● Quoted passage
The spot image of the collimated beam produced by the CFRP mirror with a slit size of $10\times 1\mathrm{mm}$ (Dy and Dz, respectively) at the scan angle of 125.3 deg. The units of the Dy and Dz axes have been converted from CCD pixels to arc min. The defect in the spot image is the shadow of the alignment bar.

Fig. 11

The projection of the spot image of Fig. 10 on the Dy axis. The green line is an encircled energy function from the peak of the spot image. The HPD was calculated to be 0.61 arc min.

Fig. 12

The HPDs of the spot images with a slit size of $10\times 1\mathrm{mm}$ obtained by a circumferential rotation scan.

Table 3

Statistics of the HPDs (arc min) of the spot images with a slit size of 10×1  mm obtained by a circumferential rotation scan.

We subsequently obtained the spot images of a part of the mirrors using a slit size of $10\times 0.2\mathrm{mm}$. For this measurement, the distance between the mirrors and the detector was 12,000 mm. Figure 13 shows the spot image obtained with a slit size of $10\times 0.2\mathrm{mm}$ at a scan angle of 123.6 deg, and Fig. 14 shows the projection of the spot image onto the Dy axis. The HPD of the spot image was 0.38 arc min. The HPD of the spot image in the case of $10\times 1\mathrm{mm}$ slit size (0.61 arc min) was larger than that of the $10\times 0.2\mathrm{mm}$ case (0.38 arc min) for the same scan angle. In the $10\times 1\mathrm{mm}$ measurement, the image blurring could be caused by defocusing due to the short distance between the mirror and the detector. The effect of the defocusing is estimated to be $|h[(f-d_{\det })/f]\sin {\theta }_{\mathrm{in}}|$, where $h$ is the height of the mirror, ${\theta }_{\mathrm{in}}$ is the incident angle of the mirror, $d_{\det }$ is the distance between the mirror and the detector, and $f$ is the focal length of the mirror. From the configuration of the mirror, the effect of the defocusing at the distance of 8406 mm was estimated to cause a point spread of 0.1 mm on the detector. This can be converted to 0.04 arc min, which is insufficient to explain the discrepancy of the HPD between the slit sizes of $10\times 1\mathrm{mm}$ and $10\times 0.2\mathrm{mm}$. In Fig. 10, the peak position of the image in the Dy direction changes along the Dz direction. In sliced profiles along the Dz direction, the peak positions of the profile at a Dz of 4 (arc min) differed from the peak position at a Dz of 4.5 (arc min) by $\sim 0.3\mathrm{arc}\min$. This is roughly consistent with the blurring of the $10\times 1\mathrm{mm}$ image in comparison with that of the $10\times 0.2\mathrm{mm}$ case. The difference between the sliced images along the Dz direction implies that the angle between the two stages of the mirror was slightly misaligned. Possible reasons for the misalignment include deformation due to misalignment of the alignment bars, imperfection of the shape of the CFRP substrate in the circumferential direction, and nonuniformity of the epoxy thickness in the replication. We need to study each of these elements to achieve improvement of the imaging performance.

Fig. 13

The spot image of the collimated beam produced by the CFRP mirror with a slit size of $10\times 0.2\mathrm{mm}$ (Dy and Dz, respectively) and a scan angle of 123.6 deg. The units of the Dy and Dz axes have been converted from CCD pixels to arc min.

Fig. 14

The projection of the spot image of Fig. 13 onto the Dy axis. The green line is an encircled energy function from the peak of the spot image. The HPD was calculated to be 0.38 arc min.

● Problems to solve
a) Please reproduce the part of the mirror measurement passage that begins at the words "The HPDs of" and stops after "10×1  mm obtained by a circumferential rotation scan.".
b) In the mirror measurement passage, what was the distance between the mirrors and the detector during the measurement with the 10×0.2 mm slit?

● Records
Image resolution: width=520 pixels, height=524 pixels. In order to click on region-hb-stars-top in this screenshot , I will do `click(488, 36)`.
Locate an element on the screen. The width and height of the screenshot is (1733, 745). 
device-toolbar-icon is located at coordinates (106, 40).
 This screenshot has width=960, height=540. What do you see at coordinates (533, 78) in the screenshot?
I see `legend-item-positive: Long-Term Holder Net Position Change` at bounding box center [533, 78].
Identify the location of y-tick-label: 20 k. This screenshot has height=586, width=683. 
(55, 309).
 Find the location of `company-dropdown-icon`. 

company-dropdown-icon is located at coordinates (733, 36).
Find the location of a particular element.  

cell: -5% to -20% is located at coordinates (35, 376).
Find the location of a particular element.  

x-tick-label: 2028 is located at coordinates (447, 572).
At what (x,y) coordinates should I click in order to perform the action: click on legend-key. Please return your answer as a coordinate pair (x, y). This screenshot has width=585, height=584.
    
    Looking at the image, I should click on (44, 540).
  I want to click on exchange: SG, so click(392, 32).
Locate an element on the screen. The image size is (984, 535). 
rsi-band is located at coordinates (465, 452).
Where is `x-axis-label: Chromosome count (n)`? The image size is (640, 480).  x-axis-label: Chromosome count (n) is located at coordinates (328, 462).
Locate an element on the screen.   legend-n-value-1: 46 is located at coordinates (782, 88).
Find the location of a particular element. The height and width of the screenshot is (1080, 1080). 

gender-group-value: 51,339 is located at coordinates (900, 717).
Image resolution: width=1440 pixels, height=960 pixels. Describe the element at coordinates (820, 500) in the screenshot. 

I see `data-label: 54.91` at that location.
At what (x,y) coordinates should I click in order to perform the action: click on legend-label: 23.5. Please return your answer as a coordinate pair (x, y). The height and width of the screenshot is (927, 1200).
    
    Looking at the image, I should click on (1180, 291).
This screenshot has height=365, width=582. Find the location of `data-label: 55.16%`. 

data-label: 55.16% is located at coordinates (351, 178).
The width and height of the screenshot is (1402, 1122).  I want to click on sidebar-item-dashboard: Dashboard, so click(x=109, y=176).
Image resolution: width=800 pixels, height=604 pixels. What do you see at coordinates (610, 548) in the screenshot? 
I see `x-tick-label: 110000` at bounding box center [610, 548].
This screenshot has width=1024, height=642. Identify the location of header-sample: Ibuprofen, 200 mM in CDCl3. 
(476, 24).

● Responses by item number
a)
The HPDs of the spot images with a slit size of $10\times 1\mathrm{mm}$ obtained by a circumferential rotation scan.

Table 3

Statistics of the HPDs (arc min) of the spot images with a slit size of 10×1  mm obtained by a circumferential rotation scan.

b) 12,000 mm